Someone is trying to access my mail account, what safe actions can I take?

As far as I can tell, gmx does currently not offer 2FA. That is unfortunate but not necessarily catastrophic.

Do you have to use the address to send e-mail? If not you might be able to get around the problem by just forwarding incoming mail to another account, preferably one with 2FA enabled. After you set up a forwarding rule, you can put a really, really long and secure password (50+chars) on the account and save it somewhere safe.

Otherwise you'll probably have no real chance to secure the account itself.

You are currently using passwords with a length greater than 20 chars, I hope? If not, start doing so immediately. Use a password safe so you don't have to memorize them.

Also, please get the gmx security team involved. Probably it's just skiddies or bots (I had an attack like that on an old address I don't use anymore) but if not they might be thankful for a hint.


Note that I mentioned using a long password and not one drawing from a large character set.

The complexity of the character set does not by itself make your password better. Length runs circles around complexity while juggling chainsaws.

See this relevant xkcd comic for a visual explanation.


You don't need to close your account. An email address is a public information, just like an address. You wouldn't envisage to move because someone checked that your house door is correctly closed, would you?

You best move is to ensure that you are using a good password to protect your account.

People may sometimes have a wrong comprehension of what a "good password" may be, here are two links which will give you more insight about this:

  • XKCD #936: Short complex password, or long dictionary passphrase?
  • How to Create a Strong Password (this is an external link, but I found it to be very pedagogical in its approach).

The most important is to use a password:

  • Which is not easily guessable.
  • Which is you are not using at any other place.

Also, if there is any "security question" associated to this account (the process allowing to recover a forgotten by password by answering previously configured questions such as "What is your childhood city?"), you may as well either disable this system (recommended) or at least ensure that the answers provide at least the same level of security as a password (usually not the case, by design).
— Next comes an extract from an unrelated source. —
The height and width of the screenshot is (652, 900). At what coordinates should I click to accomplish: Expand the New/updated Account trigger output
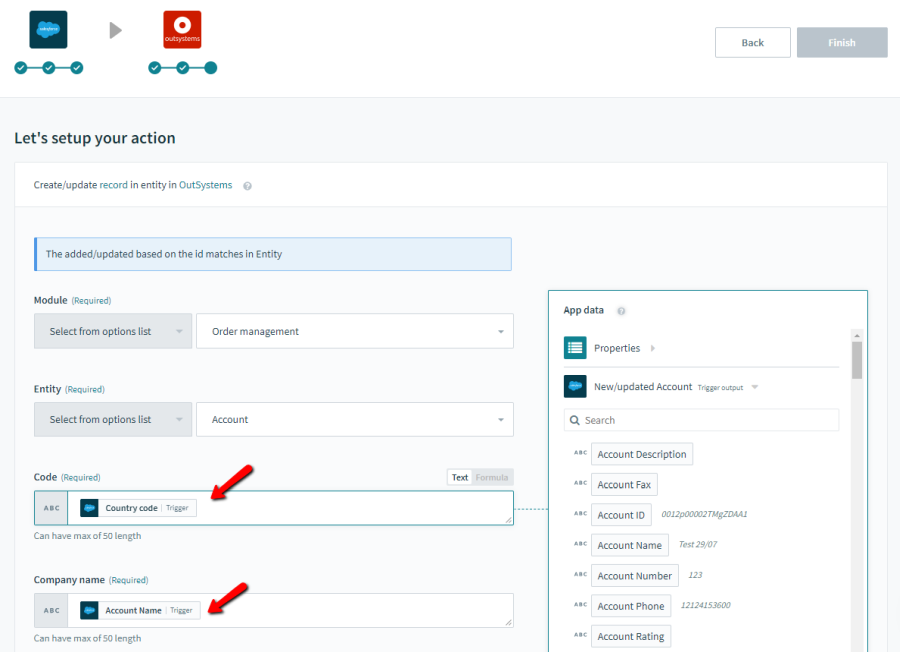[x=755, y=387]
The attacker is attempting what is called a brute-force attack in which he is successively attempting hundreds, if not thousands of probable passwords. "Probable passwords" may range from passwords often used by people ("letmein", "12345", ...), dictionary words ("goodcoffee", ...), possibly words related to you (words derived from you login, gathered from your blog or other public resources, etc.).
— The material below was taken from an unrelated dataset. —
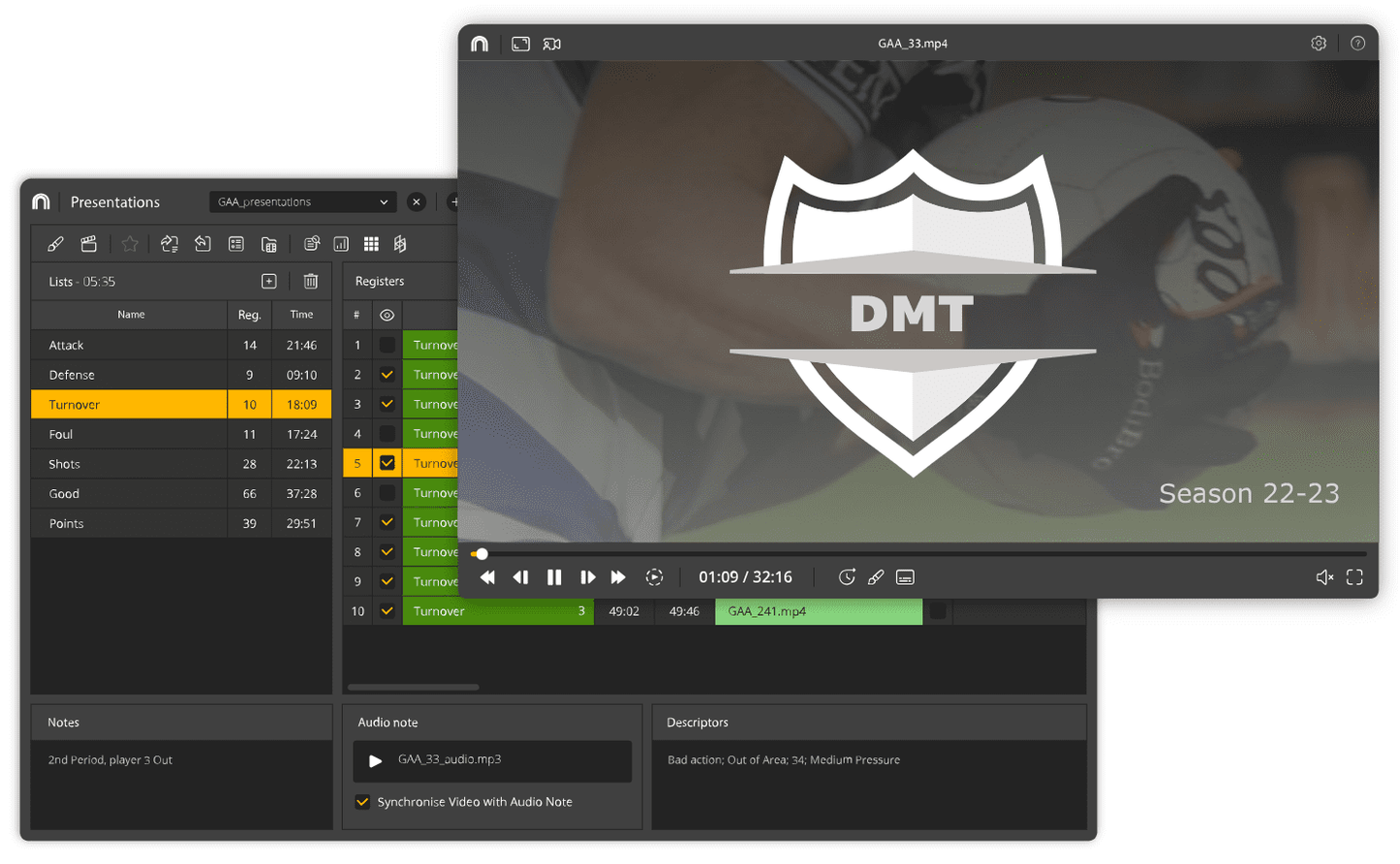Click the star favorite icon
This screenshot has height=864, width=1400.
pos(130,244)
As soon as you are using a good password, all these attempts will be moot by definition and your account will therefore remain secure. Expect for such attack to last for a few week, until the attack considers it is not profitable anymore and switch to another target.

In case this attack may be personal, apply the same process to you other passwords (personal computer, social media, etc.), check that your have applied any available update to your other systems (apply update to your computer, to your blog software if you administrate it, etc.) and pay a special attention to not click on a link or open a file provided in any suspicious email or message (blog comment, messenger notification, social media message, etc.).
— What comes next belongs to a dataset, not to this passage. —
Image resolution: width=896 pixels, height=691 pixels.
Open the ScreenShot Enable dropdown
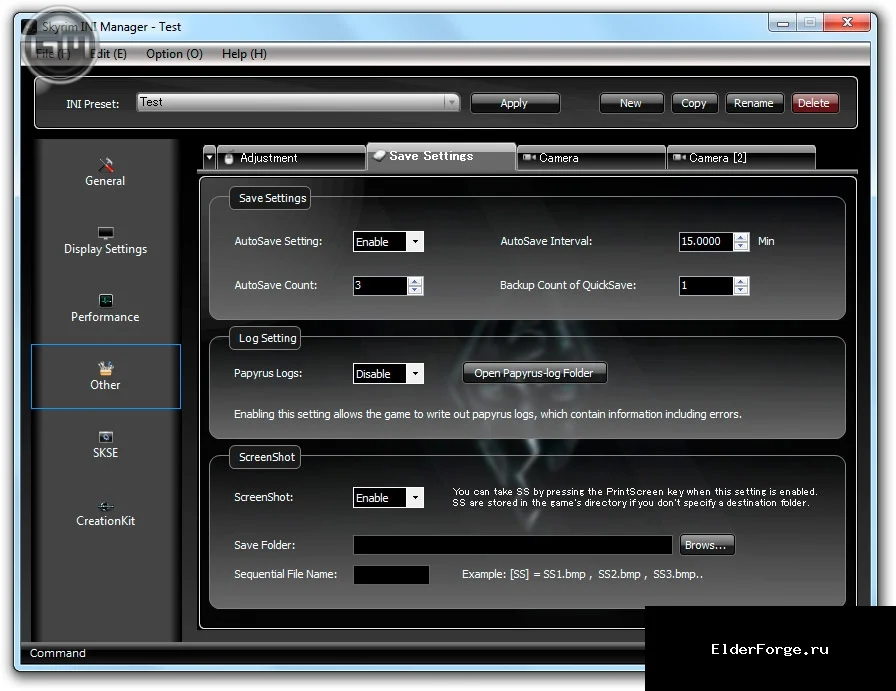(415, 498)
But often such attack has nothing personal, it is just coming from attackers scanning random email addresses to find low hanging fruits (there are various ways for an attacker to take advantage and monetize a hacked email address).


I think there are two important points missing from the other answers that have been posted, I listed these in points two and three in this answer.

First of all, yes, change your password to a long, strong password. This topic is extensively covered on this site. It shouldn't take you more than a minute to find other good questions regarding this topic.

Second of all, prep your account if there is a break-in. If I understand you correctly, you are planning to change accounts (and in my opinion you should). Start now, because this is not a 5 second process. Donwload and encrypt all your mails and delete them afterwards, especially those containing important information. Identify all services linked to this mail adress and change your account information. Send a letter or a mail to gmx asking to delete all further saved data regarding this account and say goodbye forever.

Third of all, create a new account, with 2FA (2-factor authentication). As WhiteWinterWolf pointed out in his comment

2FA protects you against an attacker who already knows your password

Additionally it makes bruteforcing your login credentials much harder, because an attacker not only has to guess your password but also your second factor.

On a sidenote: IMHO a good mail provider forbids this many tries to log in to your account. Ideally this would set off some form of security protocol that either blocks the attacker if possible or at least would give the affected user some more details about what is happening.

After creating your new account, start redirecting used services there. You should also choose a provider that enables you to use some kind of encryption for your mails. Don't use big mail providers like gmail or yahoo. As product recommendations are not encouraged here, I would advise to research this a bit and to choose a secure mail provider who respects e-mail privacy.

WhiteWinterWolf said in his answer:

You wouldn't envisage to move because someone checked that your house door is correctly closed, would you?

Well, I would move if I can't close the door lock properly, every now and then other people would check my mails for malicious content and every day people would try to screw with my lock.